• _ABOUT THIS EXERCISE_: Write out the complete data exactly as written.

::::

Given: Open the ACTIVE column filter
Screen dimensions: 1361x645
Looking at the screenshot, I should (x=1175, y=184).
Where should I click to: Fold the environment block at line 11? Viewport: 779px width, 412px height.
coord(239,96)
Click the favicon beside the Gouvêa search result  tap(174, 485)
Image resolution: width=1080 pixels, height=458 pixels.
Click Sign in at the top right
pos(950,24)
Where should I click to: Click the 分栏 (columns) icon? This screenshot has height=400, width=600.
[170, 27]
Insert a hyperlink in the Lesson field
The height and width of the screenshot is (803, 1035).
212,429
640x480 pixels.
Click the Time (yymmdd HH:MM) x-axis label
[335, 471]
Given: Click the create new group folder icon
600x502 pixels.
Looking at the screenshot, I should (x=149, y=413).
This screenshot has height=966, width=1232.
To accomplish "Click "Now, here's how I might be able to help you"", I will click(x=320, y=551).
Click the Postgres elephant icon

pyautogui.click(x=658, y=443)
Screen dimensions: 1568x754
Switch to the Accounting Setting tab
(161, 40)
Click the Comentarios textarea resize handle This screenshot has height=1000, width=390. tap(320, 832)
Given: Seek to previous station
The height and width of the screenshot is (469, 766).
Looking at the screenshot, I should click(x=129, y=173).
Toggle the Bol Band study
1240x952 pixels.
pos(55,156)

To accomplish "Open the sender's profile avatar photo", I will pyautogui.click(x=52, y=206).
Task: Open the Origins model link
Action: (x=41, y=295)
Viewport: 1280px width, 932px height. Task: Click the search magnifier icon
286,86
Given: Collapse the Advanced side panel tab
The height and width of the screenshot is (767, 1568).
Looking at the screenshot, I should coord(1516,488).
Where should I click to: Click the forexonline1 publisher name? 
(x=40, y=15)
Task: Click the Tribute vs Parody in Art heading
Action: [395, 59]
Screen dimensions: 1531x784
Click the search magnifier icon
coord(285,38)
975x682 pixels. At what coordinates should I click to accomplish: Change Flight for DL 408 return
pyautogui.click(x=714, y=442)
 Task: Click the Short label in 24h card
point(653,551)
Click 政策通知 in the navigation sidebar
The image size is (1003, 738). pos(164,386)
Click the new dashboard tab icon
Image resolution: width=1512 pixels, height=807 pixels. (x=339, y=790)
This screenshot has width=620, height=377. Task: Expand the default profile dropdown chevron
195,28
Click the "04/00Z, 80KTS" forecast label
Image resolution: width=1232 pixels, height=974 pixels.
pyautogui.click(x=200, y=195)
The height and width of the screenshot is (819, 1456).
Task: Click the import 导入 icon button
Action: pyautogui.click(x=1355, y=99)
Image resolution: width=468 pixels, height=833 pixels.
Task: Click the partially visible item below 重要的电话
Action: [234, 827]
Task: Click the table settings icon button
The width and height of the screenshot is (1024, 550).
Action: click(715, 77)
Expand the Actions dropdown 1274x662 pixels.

::::

• _WRITTEN RESPONSE_:
Given: Open the ACTIVE column filter
Screen dimensions: 1361x645
Looking at the screenshot, I should (x=1175, y=184).
Where should I click to: Fold the environment block at line 11? Viewport: 779px width, 412px height.
coord(239,96)
Click the favicon beside the Gouvêa search result  tap(174, 485)
Image resolution: width=1080 pixels, height=458 pixels.
Click Sign in at the top right
pos(950,24)
Where should I click to: Click the 分栏 (columns) icon? This screenshot has height=400, width=600.
[170, 27]
Insert a hyperlink in the Lesson field
The height and width of the screenshot is (803, 1035).
212,429
640x480 pixels.
Click the Time (yymmdd HH:MM) x-axis label
[335, 471]
Given: Click the create new group folder icon
600x502 pixels.
Looking at the screenshot, I should (x=149, y=413).
This screenshot has height=966, width=1232.
To accomplish "Click "Now, here's how I might be able to help you"", I will click(x=320, y=551).
Click the Postgres elephant icon

pyautogui.click(x=658, y=443)
Screen dimensions: 1568x754
Switch to the Accounting Setting tab
(161, 40)
Click the Comentarios textarea resize handle This screenshot has height=1000, width=390. tap(320, 832)
Given: Seek to previous station
The height and width of the screenshot is (469, 766).
Looking at the screenshot, I should click(x=129, y=173).
Toggle the Bol Band study
1240x952 pixels.
pos(55,156)

To accomplish "Open the sender's profile avatar photo", I will pyautogui.click(x=52, y=206).
Task: Open the Origins model link
Action: (x=41, y=295)
Viewport: 1280px width, 932px height. Task: Click the search magnifier icon
286,86
Given: Collapse the Advanced side panel tab
The height and width of the screenshot is (767, 1568).
Looking at the screenshot, I should coord(1516,488).
Where should I click to: Click the forexonline1 publisher name? 
(x=40, y=15)
Task: Click the Tribute vs Parody in Art heading
Action: [395, 59]
Screen dimensions: 1531x784
Click the search magnifier icon
coord(285,38)
975x682 pixels. At what coordinates should I click to accomplish: Change Flight for DL 408 return
pyautogui.click(x=714, y=442)
 Task: Click the Short label in 24h card
point(653,551)
Click 政策通知 in the navigation sidebar
The image size is (1003, 738). pos(164,386)
Click the new dashboard tab icon
Image resolution: width=1512 pixels, height=807 pixels. (x=339, y=790)
This screenshot has width=620, height=377. Task: Expand the default profile dropdown chevron
195,28
Click the "04/00Z, 80KTS" forecast label
Image resolution: width=1232 pixels, height=974 pixels.
pyautogui.click(x=200, y=195)
The height and width of the screenshot is (819, 1456).
Task: Click the import 导入 icon button
Action: pyautogui.click(x=1355, y=99)
Image resolution: width=468 pixels, height=833 pixels.
Task: Click the partially visible item below 重要的电话
Action: [234, 827]
Task: Click the table settings icon button
The width and height of the screenshot is (1024, 550).
Action: click(715, 77)
Expand the Actions dropdown 1274x662 pixels.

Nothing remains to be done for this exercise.